§ THE TASK
Extract the entries in their exact form.

Top of RECORD EXTRACTS

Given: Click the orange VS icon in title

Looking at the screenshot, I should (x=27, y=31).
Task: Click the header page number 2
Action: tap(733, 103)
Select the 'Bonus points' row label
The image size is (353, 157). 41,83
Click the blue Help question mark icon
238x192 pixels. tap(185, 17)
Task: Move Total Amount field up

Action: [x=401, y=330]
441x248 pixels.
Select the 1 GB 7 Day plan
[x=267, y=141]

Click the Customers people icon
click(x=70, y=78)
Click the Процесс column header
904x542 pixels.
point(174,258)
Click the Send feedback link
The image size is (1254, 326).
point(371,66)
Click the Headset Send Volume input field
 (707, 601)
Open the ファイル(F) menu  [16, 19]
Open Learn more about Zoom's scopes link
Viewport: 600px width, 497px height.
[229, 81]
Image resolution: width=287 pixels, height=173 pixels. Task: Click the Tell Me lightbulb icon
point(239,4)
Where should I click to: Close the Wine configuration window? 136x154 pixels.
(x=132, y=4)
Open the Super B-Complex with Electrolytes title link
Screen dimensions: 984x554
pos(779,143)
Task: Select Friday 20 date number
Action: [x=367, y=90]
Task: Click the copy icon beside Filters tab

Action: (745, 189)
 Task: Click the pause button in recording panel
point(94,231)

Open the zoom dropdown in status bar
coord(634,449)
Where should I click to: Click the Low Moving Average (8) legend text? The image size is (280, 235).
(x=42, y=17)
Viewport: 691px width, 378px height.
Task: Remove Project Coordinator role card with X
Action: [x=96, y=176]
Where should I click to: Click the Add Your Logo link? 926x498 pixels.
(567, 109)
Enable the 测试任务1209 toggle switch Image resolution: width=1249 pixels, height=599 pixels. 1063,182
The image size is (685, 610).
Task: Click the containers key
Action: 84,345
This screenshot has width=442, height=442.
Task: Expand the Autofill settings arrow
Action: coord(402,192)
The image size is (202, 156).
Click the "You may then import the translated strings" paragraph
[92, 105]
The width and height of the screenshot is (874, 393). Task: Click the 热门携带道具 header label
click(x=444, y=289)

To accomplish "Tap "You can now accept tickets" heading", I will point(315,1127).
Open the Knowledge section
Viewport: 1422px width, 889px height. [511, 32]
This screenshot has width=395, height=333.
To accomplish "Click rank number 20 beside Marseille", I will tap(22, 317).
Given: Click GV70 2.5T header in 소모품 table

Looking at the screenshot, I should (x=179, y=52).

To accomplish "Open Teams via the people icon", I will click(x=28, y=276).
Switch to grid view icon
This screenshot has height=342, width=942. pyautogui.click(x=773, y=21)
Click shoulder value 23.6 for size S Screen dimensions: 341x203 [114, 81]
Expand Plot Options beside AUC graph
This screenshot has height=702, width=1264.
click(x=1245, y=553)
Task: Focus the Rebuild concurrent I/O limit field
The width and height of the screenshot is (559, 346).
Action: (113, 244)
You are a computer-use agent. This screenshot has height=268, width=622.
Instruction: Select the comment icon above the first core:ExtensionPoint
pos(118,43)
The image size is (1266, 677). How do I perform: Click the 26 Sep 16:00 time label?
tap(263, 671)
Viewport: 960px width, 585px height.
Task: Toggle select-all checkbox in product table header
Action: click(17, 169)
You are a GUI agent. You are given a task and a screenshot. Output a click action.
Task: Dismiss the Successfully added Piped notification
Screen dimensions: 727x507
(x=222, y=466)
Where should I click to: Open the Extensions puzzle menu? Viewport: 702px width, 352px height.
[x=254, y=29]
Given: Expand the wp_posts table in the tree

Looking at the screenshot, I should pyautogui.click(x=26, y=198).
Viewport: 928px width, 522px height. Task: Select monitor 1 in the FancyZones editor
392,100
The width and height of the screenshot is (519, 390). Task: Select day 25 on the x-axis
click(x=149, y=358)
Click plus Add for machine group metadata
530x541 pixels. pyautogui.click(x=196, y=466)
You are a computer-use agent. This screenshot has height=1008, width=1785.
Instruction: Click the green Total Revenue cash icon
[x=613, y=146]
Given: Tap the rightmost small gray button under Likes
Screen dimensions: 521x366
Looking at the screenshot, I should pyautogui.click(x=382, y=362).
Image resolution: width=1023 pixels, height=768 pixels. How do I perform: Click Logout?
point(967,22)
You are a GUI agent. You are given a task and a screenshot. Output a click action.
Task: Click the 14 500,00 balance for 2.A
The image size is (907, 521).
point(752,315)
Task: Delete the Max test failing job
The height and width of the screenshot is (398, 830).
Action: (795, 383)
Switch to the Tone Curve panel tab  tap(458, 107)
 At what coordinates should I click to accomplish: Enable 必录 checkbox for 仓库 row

Bottom of RECORD EXTRACTS

§ RESULT
Given: Click the orange VS icon in title

Looking at the screenshot, I should (x=27, y=31).
Task: Click the header page number 2
Action: tap(733, 103)
Select the 'Bonus points' row label
The image size is (353, 157). 41,83
Click the blue Help question mark icon
238x192 pixels. tap(185, 17)
Task: Move Total Amount field up

Action: [x=401, y=330]
441x248 pixels.
Select the 1 GB 7 Day plan
[x=267, y=141]

Click the Customers people icon
click(x=70, y=78)
Click the Процесс column header
904x542 pixels.
point(174,258)
Click the Send feedback link
The image size is (1254, 326).
point(371,66)
Click the Headset Send Volume input field
 (707, 601)
Open the ファイル(F) menu  [16, 19]
Open Learn more about Zoom's scopes link
Viewport: 600px width, 497px height.
[229, 81]
Image resolution: width=287 pixels, height=173 pixels. Task: Click the Tell Me lightbulb icon
point(239,4)
Where should I click to: Close the Wine configuration window? 136x154 pixels.
(x=132, y=4)
Open the Super B-Complex with Electrolytes title link
Screen dimensions: 984x554
pos(779,143)
Task: Select Friday 20 date number
Action: [x=367, y=90]
Task: Click the copy icon beside Filters tab

Action: (745, 189)
 Task: Click the pause button in recording panel
point(94,231)

Open the zoom dropdown in status bar
coord(634,449)
Where should I click to: Click the Low Moving Average (8) legend text? The image size is (280, 235).
(x=42, y=17)
Viewport: 691px width, 378px height.
Task: Remove Project Coordinator role card with X
Action: [x=96, y=176]
Where should I click to: Click the Add Your Logo link? 926x498 pixels.
(567, 109)
Enable the 测试任务1209 toggle switch Image resolution: width=1249 pixels, height=599 pixels. 1063,182
The image size is (685, 610).
Task: Click the containers key
Action: 84,345
This screenshot has width=442, height=442.
Task: Expand the Autofill settings arrow
Action: coord(402,192)
The image size is (202, 156).
Click the "You may then import the translated strings" paragraph
[92, 105]
The width and height of the screenshot is (874, 393). Task: Click the 热门携带道具 header label
click(x=444, y=289)

To accomplish "Tap "You can now accept tickets" heading", I will point(315,1127).
Open the Knowledge section
Viewport: 1422px width, 889px height. [511, 32]
This screenshot has width=395, height=333.
To accomplish "Click rank number 20 beside Marseille", I will tap(22, 317).
Given: Click GV70 2.5T header in 소모품 table

Looking at the screenshot, I should (x=179, y=52).

To accomplish "Open Teams via the people icon", I will click(x=28, y=276).
Switch to grid view icon
This screenshot has height=342, width=942. pyautogui.click(x=773, y=21)
Click shoulder value 23.6 for size S Screen dimensions: 341x203 [114, 81]
Expand Plot Options beside AUC graph
This screenshot has height=702, width=1264.
click(x=1245, y=553)
Task: Focus the Rebuild concurrent I/O limit field
The width and height of the screenshot is (559, 346).
Action: (113, 244)
You are a computer-use agent. This screenshot has height=268, width=622.
Instruction: Select the comment icon above the first core:ExtensionPoint
pos(118,43)
The image size is (1266, 677). How do I perform: Click the 26 Sep 16:00 time label?
tap(263, 671)
Viewport: 960px width, 585px height.
Task: Toggle select-all checkbox in product table header
Action: click(17, 169)
You are a GUI agent. You are given a task and a screenshot. Output a click action.
Task: Dismiss the Successfully added Piped notification
Screen dimensions: 727x507
(x=222, y=466)
Where should I click to: Open the Extensions puzzle menu? Viewport: 702px width, 352px height.
[x=254, y=29]
Given: Expand the wp_posts table in the tree

Looking at the screenshot, I should pyautogui.click(x=26, y=198).
Viewport: 928px width, 522px height. Task: Select monitor 1 in the FancyZones editor
392,100
The width and height of the screenshot is (519, 390). Task: Select day 25 on the x-axis
click(x=149, y=358)
Click plus Add for machine group metadata
530x541 pixels. pyautogui.click(x=196, y=466)
You are a computer-use agent. This screenshot has height=1008, width=1785.
Instruction: Click the green Total Revenue cash icon
[x=613, y=146]
Given: Tap the rightmost small gray button under Likes
Screen dimensions: 521x366
Looking at the screenshot, I should pyautogui.click(x=382, y=362).
Image resolution: width=1023 pixels, height=768 pixels. How do I perform: Click Logout?
point(967,22)
You are a GUI agent. You are given a task and a screenshot. Output a click action.
Task: Click the 14 500,00 balance for 2.A
The image size is (907, 521).
point(752,315)
Task: Delete the Max test failing job
The height and width of the screenshot is (398, 830).
Action: (795, 383)
Switch to the Tone Curve panel tab  tap(458, 107)
 At what coordinates should I click to accomplish: Enable 必录 checkbox for 仓库 row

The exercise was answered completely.